▸ GOAL OF THE EXERCISE: Pick up the biography of Helmut Alfons Schlegel after its last sentence and continue it.

▸ SOURCE PASSAGE:
--- BEGIN ---
Helmut Alfons Schlegel  (born 15 May 1943) is a German Franciscan, Catholic priest, meditation instructor, author, librettist and songwriter. He is known for writing new spiritual songs (Neues Geistliches Lied), set to music by various composers.

Career 

Born Helmut Alfons Schlegel in Riedlingen, he grew up on his parents' farm in Upper Swabia and attended boarding schools of the Franciscans in Riedlingen and in Rottweil. He felt a connection to Francis of Assisi and joined the Franciscan Order. Then he studied philosophy and theology in Monastery Gorheim in Sigmaringen, Monastery Frauenberg in Fulda and Munich and was ordained priest in 1969 in Fulda. An extra-occupational course for meditation and retreat accompanist as well as in meaning-oriented psychology (Logotherapy) complemented his education.
--- END ---
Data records
--- BEGIN ---
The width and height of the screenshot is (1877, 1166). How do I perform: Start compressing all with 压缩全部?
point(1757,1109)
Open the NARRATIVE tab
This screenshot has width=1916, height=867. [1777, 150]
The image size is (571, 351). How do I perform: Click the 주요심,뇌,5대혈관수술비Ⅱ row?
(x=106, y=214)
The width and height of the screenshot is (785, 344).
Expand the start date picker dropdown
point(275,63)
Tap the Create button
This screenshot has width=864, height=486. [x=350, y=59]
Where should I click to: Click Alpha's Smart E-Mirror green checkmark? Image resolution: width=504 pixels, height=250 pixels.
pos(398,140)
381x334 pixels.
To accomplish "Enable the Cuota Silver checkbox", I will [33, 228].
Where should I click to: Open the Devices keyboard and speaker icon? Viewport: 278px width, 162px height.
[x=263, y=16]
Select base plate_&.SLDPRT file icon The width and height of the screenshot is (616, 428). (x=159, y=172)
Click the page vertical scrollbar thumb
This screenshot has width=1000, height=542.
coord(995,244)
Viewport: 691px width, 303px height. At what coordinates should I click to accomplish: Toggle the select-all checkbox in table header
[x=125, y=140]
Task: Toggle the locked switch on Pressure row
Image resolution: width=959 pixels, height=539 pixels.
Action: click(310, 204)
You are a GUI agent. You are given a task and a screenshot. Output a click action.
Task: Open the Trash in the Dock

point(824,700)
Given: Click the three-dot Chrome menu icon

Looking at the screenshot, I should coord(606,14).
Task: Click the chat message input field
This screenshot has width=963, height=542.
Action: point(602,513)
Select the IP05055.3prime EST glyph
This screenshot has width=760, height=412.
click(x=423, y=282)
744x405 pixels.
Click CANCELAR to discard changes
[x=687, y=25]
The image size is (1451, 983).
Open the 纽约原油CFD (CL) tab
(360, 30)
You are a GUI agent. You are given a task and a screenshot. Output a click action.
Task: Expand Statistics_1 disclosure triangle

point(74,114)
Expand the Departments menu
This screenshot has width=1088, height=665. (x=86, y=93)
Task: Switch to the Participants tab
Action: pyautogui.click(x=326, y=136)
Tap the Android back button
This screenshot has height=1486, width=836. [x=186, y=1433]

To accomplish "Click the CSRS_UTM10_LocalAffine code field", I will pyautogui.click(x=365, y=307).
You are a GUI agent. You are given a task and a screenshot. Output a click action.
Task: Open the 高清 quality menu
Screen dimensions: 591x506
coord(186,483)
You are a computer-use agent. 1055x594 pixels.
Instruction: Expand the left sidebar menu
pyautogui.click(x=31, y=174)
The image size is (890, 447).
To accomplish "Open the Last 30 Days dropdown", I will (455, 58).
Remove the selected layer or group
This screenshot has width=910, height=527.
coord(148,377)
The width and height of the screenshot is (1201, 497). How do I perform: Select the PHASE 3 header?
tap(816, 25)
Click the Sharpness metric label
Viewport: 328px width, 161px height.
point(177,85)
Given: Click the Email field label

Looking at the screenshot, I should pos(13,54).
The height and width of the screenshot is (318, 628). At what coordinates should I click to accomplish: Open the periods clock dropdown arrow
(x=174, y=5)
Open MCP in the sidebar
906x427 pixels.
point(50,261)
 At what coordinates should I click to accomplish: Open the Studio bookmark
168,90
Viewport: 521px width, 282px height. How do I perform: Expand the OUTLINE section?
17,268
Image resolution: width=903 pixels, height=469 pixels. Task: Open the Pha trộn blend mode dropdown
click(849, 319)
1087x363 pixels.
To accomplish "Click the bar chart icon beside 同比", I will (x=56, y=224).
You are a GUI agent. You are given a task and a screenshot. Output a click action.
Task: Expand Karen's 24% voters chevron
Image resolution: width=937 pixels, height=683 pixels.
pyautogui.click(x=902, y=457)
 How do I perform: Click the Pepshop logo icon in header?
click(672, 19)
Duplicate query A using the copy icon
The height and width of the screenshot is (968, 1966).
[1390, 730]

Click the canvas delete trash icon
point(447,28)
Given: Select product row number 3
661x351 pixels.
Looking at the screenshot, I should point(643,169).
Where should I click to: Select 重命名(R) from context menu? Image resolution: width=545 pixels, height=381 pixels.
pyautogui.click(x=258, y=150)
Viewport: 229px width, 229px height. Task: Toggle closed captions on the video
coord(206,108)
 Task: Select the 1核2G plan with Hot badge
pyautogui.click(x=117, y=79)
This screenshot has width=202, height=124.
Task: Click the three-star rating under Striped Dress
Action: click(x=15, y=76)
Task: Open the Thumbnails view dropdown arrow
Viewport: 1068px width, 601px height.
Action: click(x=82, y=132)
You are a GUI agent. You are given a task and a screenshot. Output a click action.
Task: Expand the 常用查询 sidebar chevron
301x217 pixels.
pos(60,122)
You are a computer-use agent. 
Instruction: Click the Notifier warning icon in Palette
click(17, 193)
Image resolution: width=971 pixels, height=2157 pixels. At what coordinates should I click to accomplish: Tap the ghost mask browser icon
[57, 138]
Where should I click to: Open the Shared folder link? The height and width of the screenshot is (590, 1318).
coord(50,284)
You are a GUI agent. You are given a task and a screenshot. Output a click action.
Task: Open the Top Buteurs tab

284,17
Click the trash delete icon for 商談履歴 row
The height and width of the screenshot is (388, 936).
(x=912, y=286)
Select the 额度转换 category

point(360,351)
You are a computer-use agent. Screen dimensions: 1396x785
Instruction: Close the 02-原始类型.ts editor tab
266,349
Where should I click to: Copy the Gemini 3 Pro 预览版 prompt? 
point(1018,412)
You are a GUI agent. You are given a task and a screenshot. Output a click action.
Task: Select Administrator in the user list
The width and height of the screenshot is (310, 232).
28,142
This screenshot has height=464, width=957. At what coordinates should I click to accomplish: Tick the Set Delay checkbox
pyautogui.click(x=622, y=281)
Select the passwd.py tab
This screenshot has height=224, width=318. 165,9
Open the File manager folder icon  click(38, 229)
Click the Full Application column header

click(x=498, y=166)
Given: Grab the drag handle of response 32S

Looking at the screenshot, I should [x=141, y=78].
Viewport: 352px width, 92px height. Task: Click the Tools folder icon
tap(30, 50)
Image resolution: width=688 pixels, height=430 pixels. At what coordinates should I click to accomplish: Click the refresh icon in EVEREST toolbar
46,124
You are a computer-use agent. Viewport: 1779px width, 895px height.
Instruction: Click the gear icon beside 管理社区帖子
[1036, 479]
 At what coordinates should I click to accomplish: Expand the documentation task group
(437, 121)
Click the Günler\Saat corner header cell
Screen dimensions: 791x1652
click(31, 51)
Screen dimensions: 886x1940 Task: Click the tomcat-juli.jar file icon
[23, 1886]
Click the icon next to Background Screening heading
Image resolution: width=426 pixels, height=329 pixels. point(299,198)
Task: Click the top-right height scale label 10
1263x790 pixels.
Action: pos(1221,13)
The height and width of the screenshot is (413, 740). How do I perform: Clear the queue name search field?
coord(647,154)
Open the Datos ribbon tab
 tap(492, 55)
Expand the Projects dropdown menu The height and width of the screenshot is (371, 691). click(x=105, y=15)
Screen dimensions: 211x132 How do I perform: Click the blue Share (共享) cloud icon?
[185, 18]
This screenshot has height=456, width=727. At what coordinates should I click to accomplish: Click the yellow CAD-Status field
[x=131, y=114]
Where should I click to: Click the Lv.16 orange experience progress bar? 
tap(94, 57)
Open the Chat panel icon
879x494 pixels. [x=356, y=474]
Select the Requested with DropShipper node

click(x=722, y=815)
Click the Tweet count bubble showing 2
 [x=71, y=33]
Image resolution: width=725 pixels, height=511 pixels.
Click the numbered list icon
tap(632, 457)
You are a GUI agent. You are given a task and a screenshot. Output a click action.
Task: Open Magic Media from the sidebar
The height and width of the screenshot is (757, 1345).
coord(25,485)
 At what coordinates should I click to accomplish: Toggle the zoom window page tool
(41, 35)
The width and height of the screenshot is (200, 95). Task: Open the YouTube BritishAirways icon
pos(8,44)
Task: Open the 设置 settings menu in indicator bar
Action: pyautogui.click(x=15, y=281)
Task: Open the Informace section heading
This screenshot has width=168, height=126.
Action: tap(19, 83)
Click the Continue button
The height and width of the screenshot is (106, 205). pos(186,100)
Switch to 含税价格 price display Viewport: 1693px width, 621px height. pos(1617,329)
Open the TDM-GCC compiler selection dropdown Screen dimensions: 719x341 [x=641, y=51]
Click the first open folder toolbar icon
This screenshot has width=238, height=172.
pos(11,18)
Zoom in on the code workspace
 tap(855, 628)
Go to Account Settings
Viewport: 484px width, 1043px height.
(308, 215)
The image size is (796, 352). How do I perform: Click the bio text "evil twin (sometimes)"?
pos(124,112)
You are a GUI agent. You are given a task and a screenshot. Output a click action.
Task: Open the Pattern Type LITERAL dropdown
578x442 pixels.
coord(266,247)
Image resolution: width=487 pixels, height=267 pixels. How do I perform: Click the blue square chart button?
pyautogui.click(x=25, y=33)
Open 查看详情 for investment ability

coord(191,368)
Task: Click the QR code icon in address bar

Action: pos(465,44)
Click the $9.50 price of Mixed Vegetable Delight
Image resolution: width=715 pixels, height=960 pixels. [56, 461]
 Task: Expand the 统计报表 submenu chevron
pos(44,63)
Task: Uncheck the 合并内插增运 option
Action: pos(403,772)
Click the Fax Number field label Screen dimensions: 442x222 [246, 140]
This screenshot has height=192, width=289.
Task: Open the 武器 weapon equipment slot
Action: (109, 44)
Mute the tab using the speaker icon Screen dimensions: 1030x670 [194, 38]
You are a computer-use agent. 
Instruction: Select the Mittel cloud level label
--- END ---
▸ REPLY:
Schlegel worked for ten years in Wiesbaden and in other places as chaplain and as minister for young people (Jugendpfarrer). From 1988 he directed the Franziskanisches Zentrums für Stille und Begegnung (Franciscan centre for silence and meeting) in Hofheim am Taunus. In 1998 he was elected the provincial superior of Thuringian Franciscan province. In this function, he was also for six years the president of the German Franciscan missionaries, organized as Missionszentrale der Franziskaner in Bonn. From 2007 until October 2018, he has directed a centre for Christian meditation and spirituality of the Catholic Diocese of Limburg (Holy Cross - Centre for Christian Meditation and Spirituality (Heilig Kreuz – Zentrum für christliche Meditation und Spiritualität)) at the church Heilig Kreuz in Frankfurt-Bornheim. where worked until June 2019 as a retreat and meditation leader and priestly co-worker. Even after the end of his activity in Bornheim he continues to offer events in the retreat house Hofheim and in cooperation with the Holy Cross – Centre for Christian Meditation and Spirituality.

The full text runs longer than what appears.